Coal Fired Power Plant Dataset

The Coal Fired Power Plant Dataset contains data related to the thermal performance of coal-fired power plants. This dataset includes various features, such as load factors, steam flow rates, and boiler efficiency, that are crucial for analyzing and predicting the thermal performance of power plants. Please refer to the API reference for options supported by this dataset (chelo.datasets.CoalFiredPlantDataset).

Ames Mutagenicity Dataset

The Ames Mutagenicity Dataset contains mutagenicity data for various chemicals tested on Salmonella typhimurium using the Ames test. It includes features that can be used to model and predict mutagenicity. For more information regarding the dataset refer to MLCE book Please refer to the API reference for options supported by this dataset (chelo.datasets.AmesMutagenicityDataset).
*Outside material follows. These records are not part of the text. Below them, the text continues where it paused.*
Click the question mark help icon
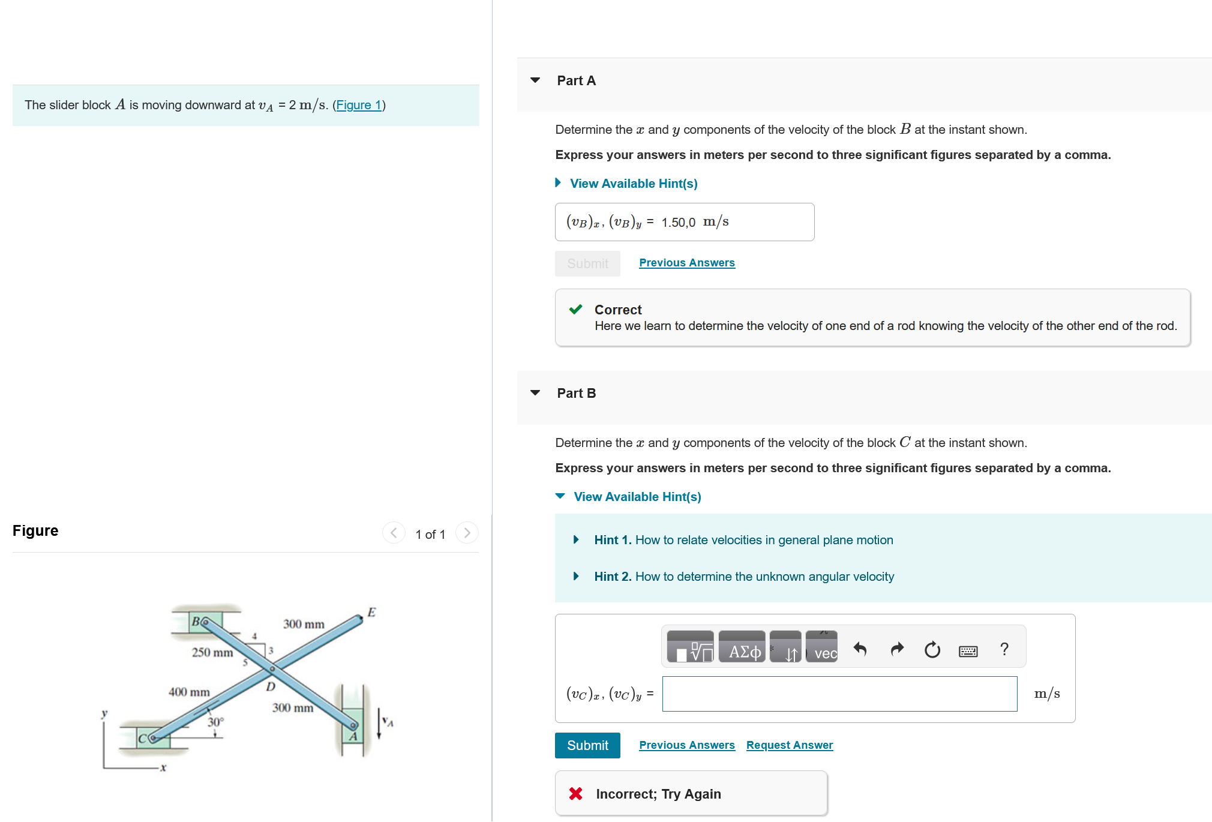 1004,649
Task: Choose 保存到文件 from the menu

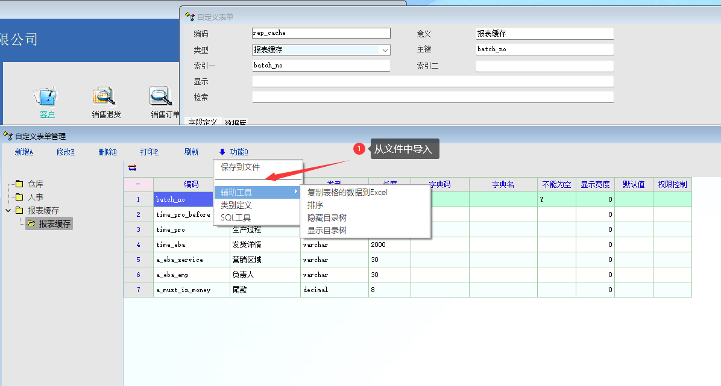Action: click(x=240, y=167)
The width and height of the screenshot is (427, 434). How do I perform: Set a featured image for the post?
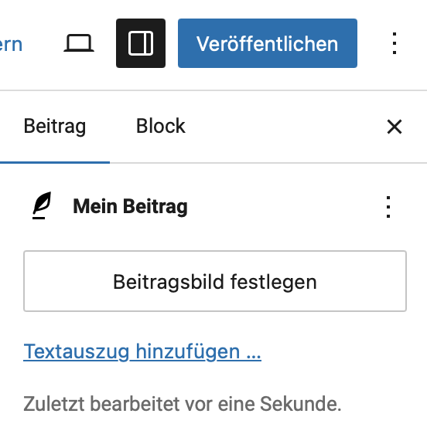[215, 281]
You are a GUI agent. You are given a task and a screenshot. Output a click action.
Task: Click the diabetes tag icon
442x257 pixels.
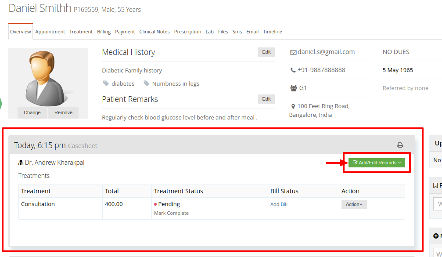pyautogui.click(x=106, y=83)
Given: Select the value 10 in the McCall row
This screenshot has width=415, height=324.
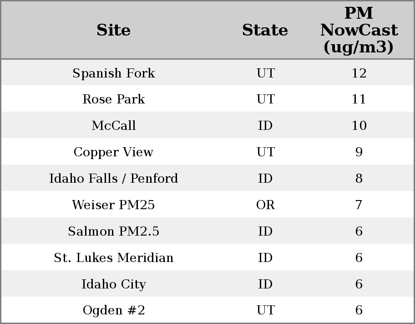Looking at the screenshot, I should pyautogui.click(x=359, y=126).
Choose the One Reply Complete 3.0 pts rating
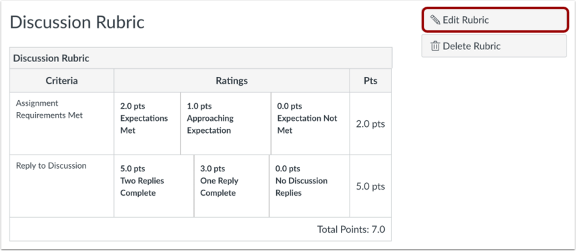The width and height of the screenshot is (576, 251). [232, 186]
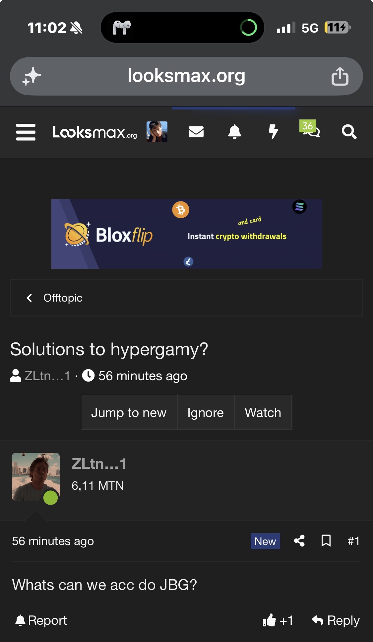
Task: Tap the browser share icon in address bar
Action: point(340,76)
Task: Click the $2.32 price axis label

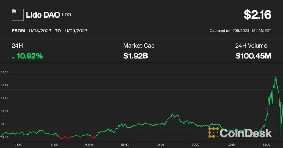Action: (5, 72)
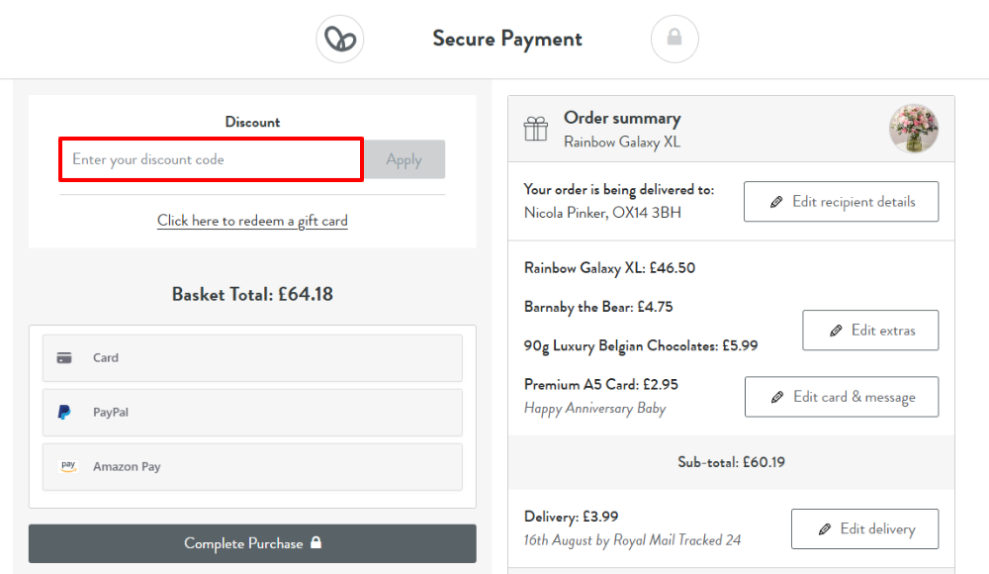Click the padlock icon beside Secure Payment
This screenshot has width=989, height=574.
(x=674, y=39)
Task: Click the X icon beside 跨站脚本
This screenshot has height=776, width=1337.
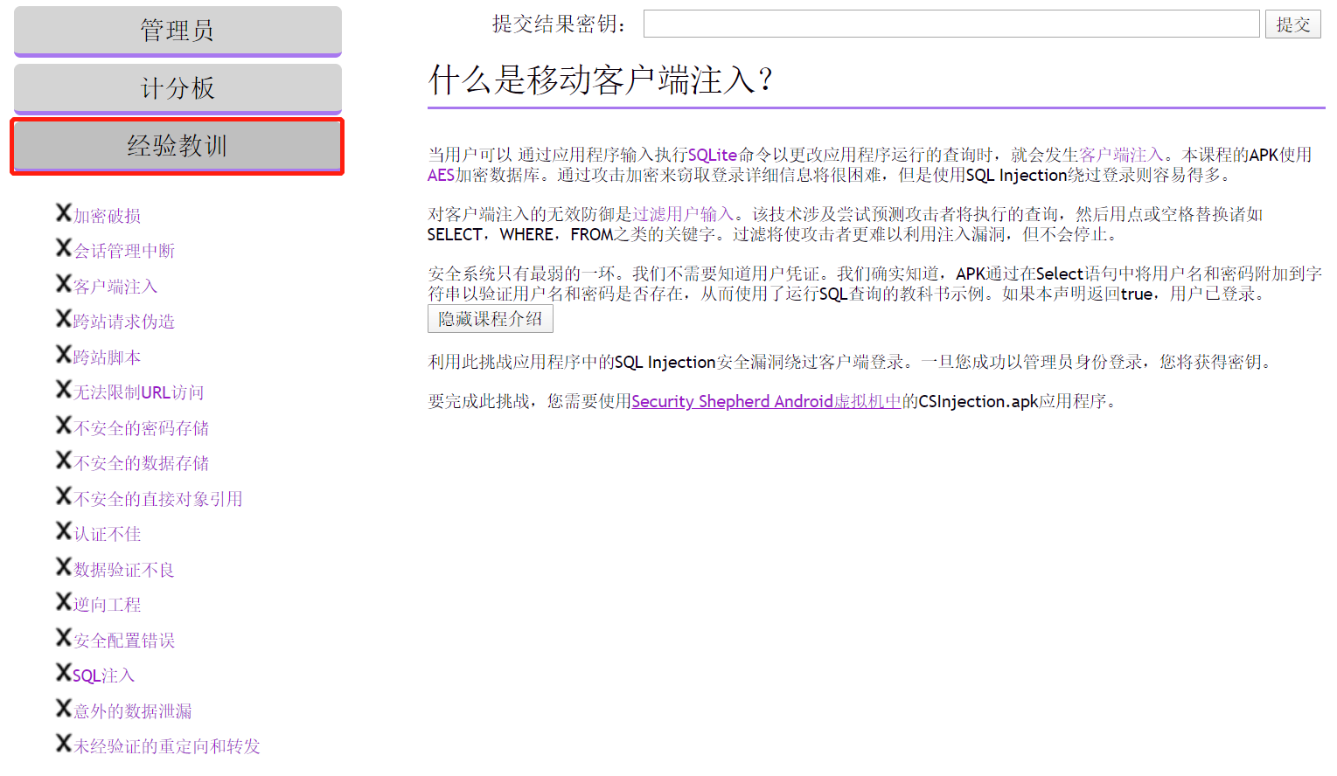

Bioconcentration Factor (BCF) Dataset

The Bioconcentration Factor (BCF) Dataset contains chemical properties and experimental bioconcentration factor (BCF) values. This dataset is useful for understanding the accumulation of chemicals in organisms. For more information regarding the dataset refer to MLCE book Please refer to the API reference for options supported by this dataset (chelo.datasets.BCFactorDataset).

CSTR Dataset

The CSTR Dataset provides time-series data of concentrations of three species (A, B, and X) in a continuous stirred-tank reactor (CSTR). It is suitable for dynamic modeling of chemical processes. For more information regarding the dataset refer to MLCE book Please refer to the API reference for options supported by this dataset (chelo.datasets.CSTRDataset).

Vapor Pressure Dataset

The Vapor Pressure Dataset contains the phase envelope of various compounds. This dataset supports research in thermodynamics and phase equilibrium. For more information regarding the dataset refer to MLCE book Please refer to the API reference for options supported by this dataset (chelo.datasets.VaporPressureDataset).

VLE Dataset

The VLE Dataset focuses on vapor-liquid equilibria (VLE) of CO2. It provides essential information for thermodynamic modeling and process design. For more information regarding the dataset refer to MLCE book Please refer to the API reference for options supported by this dataset (chelo.datasets.VLEDataset).

OPSD Dataset

The OPSD Dataset <https://open-power-system-data.org/>_ focuses on power forecasting. In this loader we include photovoltaic (PV) solar power generation data, as well as critical features such as temperature, radiation (direct and diffuse).

This dataset is particularly useful for applications in energy management, solar power optimization, and predictive modeling of renewable energy resources.

For more information about the dataset, refer to the OPSD documentation <https://open-power-system-data.org/>_. Please refer to the API reference for the supported options and usage of this dataset (:class:chelo.datasets.OPSDPVDataset).

[CCA+09]

Paulo Cortez, António Cerdeira, Fernando Almeida, Telmo Matos, and José Reis. Modeling wine preferences by data mining from physicochemical properties. Decision support systems, 47(4):547–553, 2009.